■ **Texte cité**
★ ★ ★ ★ ★ ★ ★

Mais, toujours selon Godefroy Jordan, l'entreprise viserait plus largement à concurrencer les pages Facebook par une offre plus sécurisée et certifiante. Très accessibles depuis le moteur de recherche de Facebook, grâce à un Open Graph toujours plus performant, les Fanpages de Facebook prennent de plus en plus en compte les données géolocalisées de l'utilisateur pour fournir des réponses pertinentes.
De son côté, Google a annoncé dans un billet sur son blog officiel que les TLD n'offriraient pas une meilleure place dans son référencement. Par un jeu de questions-réponses avec lui même, Google présente un postulat clair : « Les mots-clés d'un TLD n'offrent aucun avantage ou inconvénient dans le cadre de la recherche. (...) Ils sont traités de la même façon que les autres gTLDs. »
De quoi surprendre les experts du référencement comme Teodor Dachev, DG de Bee4, et Guillaume Eouzan, qui affirment de concert que les choses devraient vite évoluer. « Si je suis à Berlin et que je cherche un service, celui qui est hébergé par un .berlin sera nécessairement mieux référencer, tout simplement parce que le mot Berlin est dans l'URL, mais ce n'est qu'un début ». Les deux hommes voient juste.

Dans la suite de son billet de blog, Google laisse entendre que cette décision n'est pas définitive. « Les TLD indiquent que le site est probablement plus pertinent dans le pays où la recherche est faite. (...) Il se peut que nous fassions des exceptions au fil du temps, si certaines tendances se dégagent. »

Vers un Internet labellisé

« On avance à grands pas vers un Internet plus fiable, encore et toujours plus fiable. » Pour Matthieu Credou, directeur marketing de l'Afnic, l'enjeu principal relève des usages : « L'idée de ce projet est simple : l'utilisateur ne perdra plus de temps à naviguer dans l'arborescence du site Internet. Il n'aura qu'a rentrer le nom du produit, ou du service, qu'il recherche suivi du TLD de la marque.
C'est du temps gagné et l'information est certifiée par l'entreprise qui détient le TLD, c'est elle qui distribuera ses extensions, alors que les résultats sont souvent moins fiables sur Google. On peut ainsi imaginer des pages consacrées à une utilisation unique ». Les pistes sont nombreuses : un site comme plombier.paris pourrait, par exemple, fournir une liste d'entreprises « labellisées » par la ville de Paris.

★ ★ ★ ★ ★ ★ ★

(Enregistrements de localisation de mots et d'éléments)
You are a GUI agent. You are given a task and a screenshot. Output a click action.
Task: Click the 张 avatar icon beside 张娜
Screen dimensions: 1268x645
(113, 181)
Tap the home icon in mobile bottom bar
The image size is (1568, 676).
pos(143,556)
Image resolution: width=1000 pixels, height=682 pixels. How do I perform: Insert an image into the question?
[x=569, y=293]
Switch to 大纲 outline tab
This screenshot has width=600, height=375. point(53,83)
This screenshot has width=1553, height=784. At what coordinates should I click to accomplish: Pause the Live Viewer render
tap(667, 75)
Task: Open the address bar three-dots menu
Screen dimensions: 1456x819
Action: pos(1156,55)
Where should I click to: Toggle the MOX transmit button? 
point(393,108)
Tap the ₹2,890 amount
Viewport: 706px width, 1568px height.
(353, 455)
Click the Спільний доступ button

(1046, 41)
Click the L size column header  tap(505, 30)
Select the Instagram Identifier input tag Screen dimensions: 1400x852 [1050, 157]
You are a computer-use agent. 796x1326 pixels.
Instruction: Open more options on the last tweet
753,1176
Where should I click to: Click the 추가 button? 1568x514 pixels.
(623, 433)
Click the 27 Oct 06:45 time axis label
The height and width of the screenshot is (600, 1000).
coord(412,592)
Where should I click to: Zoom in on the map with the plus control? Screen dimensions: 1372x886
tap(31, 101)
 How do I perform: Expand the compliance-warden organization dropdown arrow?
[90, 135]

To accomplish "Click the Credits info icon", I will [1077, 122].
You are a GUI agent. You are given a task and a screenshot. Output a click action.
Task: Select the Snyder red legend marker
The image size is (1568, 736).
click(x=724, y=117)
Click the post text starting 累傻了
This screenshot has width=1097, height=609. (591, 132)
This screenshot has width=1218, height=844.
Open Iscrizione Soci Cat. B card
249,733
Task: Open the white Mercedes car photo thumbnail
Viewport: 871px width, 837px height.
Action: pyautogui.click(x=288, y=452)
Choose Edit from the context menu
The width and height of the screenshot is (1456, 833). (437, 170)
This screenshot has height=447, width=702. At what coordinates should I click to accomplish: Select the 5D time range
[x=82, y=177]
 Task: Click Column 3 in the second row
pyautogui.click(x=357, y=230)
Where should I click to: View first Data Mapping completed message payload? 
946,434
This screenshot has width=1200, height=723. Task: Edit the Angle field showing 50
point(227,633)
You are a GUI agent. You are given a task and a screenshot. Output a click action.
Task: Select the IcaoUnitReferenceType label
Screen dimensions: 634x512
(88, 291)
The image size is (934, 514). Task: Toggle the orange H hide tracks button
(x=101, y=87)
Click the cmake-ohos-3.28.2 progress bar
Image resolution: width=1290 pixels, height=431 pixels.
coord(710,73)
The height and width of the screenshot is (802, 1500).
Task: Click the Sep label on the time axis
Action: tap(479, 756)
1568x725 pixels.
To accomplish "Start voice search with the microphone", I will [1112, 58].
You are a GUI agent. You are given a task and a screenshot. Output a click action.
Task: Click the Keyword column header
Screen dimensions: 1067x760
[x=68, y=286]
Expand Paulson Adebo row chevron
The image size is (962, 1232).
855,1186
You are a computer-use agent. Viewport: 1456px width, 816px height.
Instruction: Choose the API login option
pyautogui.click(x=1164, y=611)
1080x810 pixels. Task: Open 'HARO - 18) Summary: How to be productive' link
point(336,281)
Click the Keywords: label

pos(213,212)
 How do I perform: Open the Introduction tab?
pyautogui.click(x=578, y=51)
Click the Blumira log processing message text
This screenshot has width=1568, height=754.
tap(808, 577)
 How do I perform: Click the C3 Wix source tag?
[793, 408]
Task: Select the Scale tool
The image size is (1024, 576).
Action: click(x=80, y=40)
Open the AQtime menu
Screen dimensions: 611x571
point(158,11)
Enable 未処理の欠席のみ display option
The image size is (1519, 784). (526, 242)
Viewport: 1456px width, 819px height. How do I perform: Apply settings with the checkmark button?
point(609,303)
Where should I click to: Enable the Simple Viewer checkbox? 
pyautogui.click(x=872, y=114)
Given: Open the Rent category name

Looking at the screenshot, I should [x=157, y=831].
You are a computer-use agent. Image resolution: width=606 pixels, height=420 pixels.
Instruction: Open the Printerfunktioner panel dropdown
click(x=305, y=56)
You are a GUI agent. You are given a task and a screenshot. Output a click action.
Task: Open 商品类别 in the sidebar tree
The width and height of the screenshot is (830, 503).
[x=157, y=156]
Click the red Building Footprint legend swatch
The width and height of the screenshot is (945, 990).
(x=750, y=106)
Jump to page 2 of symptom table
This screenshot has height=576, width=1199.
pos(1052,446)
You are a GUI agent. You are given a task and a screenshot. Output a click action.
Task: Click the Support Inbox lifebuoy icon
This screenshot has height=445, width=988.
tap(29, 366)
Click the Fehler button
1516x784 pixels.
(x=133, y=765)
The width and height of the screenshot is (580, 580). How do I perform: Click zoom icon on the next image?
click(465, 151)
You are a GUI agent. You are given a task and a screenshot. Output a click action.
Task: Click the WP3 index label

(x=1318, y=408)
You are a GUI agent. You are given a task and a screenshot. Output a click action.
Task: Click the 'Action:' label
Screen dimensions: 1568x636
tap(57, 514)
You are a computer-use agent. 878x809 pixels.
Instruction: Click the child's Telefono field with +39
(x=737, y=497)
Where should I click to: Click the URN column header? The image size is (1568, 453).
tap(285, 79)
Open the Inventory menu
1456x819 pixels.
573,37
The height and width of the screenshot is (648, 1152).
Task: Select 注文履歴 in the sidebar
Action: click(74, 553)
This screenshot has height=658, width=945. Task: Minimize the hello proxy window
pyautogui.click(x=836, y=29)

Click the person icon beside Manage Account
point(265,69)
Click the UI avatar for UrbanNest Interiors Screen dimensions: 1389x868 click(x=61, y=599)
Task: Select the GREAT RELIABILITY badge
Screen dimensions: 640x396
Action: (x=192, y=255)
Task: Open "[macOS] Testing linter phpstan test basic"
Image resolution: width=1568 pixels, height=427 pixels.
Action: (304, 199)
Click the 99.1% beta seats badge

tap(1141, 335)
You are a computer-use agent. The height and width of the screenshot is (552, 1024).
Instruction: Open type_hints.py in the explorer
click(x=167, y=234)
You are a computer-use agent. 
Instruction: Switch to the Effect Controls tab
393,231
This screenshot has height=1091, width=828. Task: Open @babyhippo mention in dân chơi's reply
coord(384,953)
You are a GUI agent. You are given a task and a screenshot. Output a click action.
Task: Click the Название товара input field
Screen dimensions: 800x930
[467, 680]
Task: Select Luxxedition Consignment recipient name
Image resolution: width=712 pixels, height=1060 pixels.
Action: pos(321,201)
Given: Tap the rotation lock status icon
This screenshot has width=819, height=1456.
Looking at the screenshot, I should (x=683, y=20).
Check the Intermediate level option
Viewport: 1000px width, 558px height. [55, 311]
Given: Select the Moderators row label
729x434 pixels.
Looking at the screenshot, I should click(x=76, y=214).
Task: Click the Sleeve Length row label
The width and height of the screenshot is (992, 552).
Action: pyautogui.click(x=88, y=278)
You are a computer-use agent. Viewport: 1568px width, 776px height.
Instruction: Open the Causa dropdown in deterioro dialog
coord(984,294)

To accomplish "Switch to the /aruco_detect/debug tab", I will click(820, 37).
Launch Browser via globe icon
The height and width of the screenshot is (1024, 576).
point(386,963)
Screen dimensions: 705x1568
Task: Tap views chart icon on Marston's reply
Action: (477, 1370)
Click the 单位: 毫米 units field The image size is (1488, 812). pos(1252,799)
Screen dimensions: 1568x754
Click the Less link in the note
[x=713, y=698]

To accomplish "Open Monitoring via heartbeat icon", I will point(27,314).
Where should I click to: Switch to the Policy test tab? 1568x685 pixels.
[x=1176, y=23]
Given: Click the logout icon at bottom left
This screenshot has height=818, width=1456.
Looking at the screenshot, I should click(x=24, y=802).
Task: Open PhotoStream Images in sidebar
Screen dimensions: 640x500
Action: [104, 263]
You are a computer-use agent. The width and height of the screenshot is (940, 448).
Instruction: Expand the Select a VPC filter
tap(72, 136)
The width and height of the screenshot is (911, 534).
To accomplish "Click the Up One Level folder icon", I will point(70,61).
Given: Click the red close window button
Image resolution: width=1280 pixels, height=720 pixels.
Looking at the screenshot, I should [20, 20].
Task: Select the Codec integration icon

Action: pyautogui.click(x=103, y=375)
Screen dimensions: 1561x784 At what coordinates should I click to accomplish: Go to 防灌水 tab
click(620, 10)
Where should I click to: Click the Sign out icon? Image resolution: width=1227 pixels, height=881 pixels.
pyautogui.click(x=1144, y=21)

★ ★ ★ ★ ★ ★ ★

■ **Tâches et exercices**
1. Extrayez du texte sur les TLD tout le passage qui va de "De quoi surprendre" jusqu'à "hommes voient juste.".
2. D'après le texte sur les TLD, répondez aux questions suivantes :
(a) Selon Google, quel avantage ou inconvénient les mots-clés d'un TLD offrent-ils dans le cadre de la recherche ?
(b) Quelle fonction Teodor Dachev occupe-t-il ?
(c) Quel site est donné en exemple pour fournir une liste d'entreprises « labellisées » par la ville de Paris ?
Les enregistrements n'ont aucun lien avec le texte sur les TLD.

■ **Réponses par tâche**
1.
De quoi surprendre les experts du référencement comme Teodor Dachev, DG de Bee4, et Guillaume Eouzan, qui affirment de concert que les choses devraient vite évoluer. « Si je suis à Berlin et que je cherche un service, celui qui est hébergé par un .berlin sera nécessairement mieux référencer, tout simplement parce que le mot Berlin est dans l'URL, mais ce n'est qu'un début ». Les deux hommes voient juste.

2.
(a) Aucun avantage ni inconvénient.
(b) DG de Bee4.
(c) plombier.paris